A giant male wasp with jaws that, when open, are longer than its front legs was discovered on the Indonesian island of Sulawesi, researchers announced last week.
Image: Giant jaws of warrior wasp
The newly discovered warrior wasp has giant jaws that are so long it may have used them to grasp a female during sex.Andrew Richards, Bohart Museum of Entomology
/ Source: LiveScience

A giant male wasp with jaws that, when open, are longer than its front legs was discovered on the Indonesian island of Sulawesi, researchers announced last week.

Researchers called the shiny black wasp, which is about 2.5 inches long, the "Komodo dragon" of the wasp family.

"Its jaws are so large that they wrap up either side of the head when closed. When the jaws are open they are actually longer than the male's front legs," said Lynn Kimsey, director of the Bohard Museum of Entomology at the University of California, Davis. "I don't know how it can walk." [ See photos of wasp ]

The giant jaws may serve as both protection and a way to ensure males' genes get passed on to offspring, the researchers speculate.

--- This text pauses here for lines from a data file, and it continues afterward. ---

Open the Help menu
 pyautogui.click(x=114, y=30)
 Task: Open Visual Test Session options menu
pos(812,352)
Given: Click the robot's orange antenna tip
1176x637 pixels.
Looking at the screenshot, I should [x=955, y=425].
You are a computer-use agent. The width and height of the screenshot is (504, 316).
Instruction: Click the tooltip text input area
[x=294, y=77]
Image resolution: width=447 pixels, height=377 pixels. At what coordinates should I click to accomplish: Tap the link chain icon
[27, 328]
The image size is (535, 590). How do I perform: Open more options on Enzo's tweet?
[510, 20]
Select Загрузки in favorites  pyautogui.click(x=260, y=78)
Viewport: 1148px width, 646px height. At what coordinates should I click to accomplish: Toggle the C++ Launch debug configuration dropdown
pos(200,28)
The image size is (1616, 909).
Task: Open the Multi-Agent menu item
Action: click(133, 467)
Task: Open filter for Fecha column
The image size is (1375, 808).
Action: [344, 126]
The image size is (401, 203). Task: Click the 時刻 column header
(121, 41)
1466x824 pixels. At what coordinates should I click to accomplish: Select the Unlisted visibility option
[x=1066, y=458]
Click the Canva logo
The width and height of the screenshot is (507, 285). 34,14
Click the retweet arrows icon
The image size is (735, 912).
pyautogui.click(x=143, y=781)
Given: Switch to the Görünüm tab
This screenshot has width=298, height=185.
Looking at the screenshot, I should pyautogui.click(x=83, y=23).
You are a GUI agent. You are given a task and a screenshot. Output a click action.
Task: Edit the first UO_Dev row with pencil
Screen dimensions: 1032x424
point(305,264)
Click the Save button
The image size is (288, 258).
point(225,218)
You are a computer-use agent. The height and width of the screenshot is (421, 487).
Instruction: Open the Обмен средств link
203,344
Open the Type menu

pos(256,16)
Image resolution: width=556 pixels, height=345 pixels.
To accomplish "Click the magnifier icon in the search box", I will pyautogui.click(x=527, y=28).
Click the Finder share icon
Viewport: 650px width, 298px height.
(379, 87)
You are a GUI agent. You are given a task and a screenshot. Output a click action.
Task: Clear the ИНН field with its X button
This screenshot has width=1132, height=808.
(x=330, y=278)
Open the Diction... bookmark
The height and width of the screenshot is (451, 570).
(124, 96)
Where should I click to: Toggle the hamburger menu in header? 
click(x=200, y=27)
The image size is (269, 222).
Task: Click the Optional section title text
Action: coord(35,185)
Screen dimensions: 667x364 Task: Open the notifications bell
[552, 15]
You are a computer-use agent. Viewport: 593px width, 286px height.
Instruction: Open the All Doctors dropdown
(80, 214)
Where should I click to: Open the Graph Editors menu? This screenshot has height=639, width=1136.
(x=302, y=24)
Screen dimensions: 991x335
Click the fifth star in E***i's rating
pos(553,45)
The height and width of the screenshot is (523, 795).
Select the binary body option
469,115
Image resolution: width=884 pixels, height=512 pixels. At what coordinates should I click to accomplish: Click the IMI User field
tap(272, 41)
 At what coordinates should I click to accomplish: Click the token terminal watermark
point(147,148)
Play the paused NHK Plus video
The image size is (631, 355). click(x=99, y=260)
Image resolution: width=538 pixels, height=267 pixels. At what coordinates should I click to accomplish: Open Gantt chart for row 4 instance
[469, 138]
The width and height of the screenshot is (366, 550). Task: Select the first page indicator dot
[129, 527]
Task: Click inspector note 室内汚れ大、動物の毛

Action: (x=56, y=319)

"We don't really know what the male jaws are for," Kimsey told LiveScience. "However, in another species in the genus, the males hang out in the nest entrance. This serves to protect the nest from parasites and nest robbing, and for this he exacts payment from the female by mating with her every time she returns to the nest. So it's a way of guaranteeing paternity."

Kimsey added, "The jaws are big enough to wrap around the female's thorax and hold her during mating."

Kimsey discovered the so-called warrior wasp on the Mekongga Mountains in southeastern Sulawesi during a recent biodiversity expedition.

"The first time I saw the wasp, I knew it was something really unusual," she said. "I'm very familiar with members of the wasp family Crabronidae that it belongs to but had never seen anything like this species of Dalara. We don't know anything about the biology of these wasps."

She named the insect-eating predator Garuda, after the powerful warrior of Hindu myth who is part human, part eagle.

The expedition was funded by a five-year grant from the International Cooperative Biodiversity Group Program.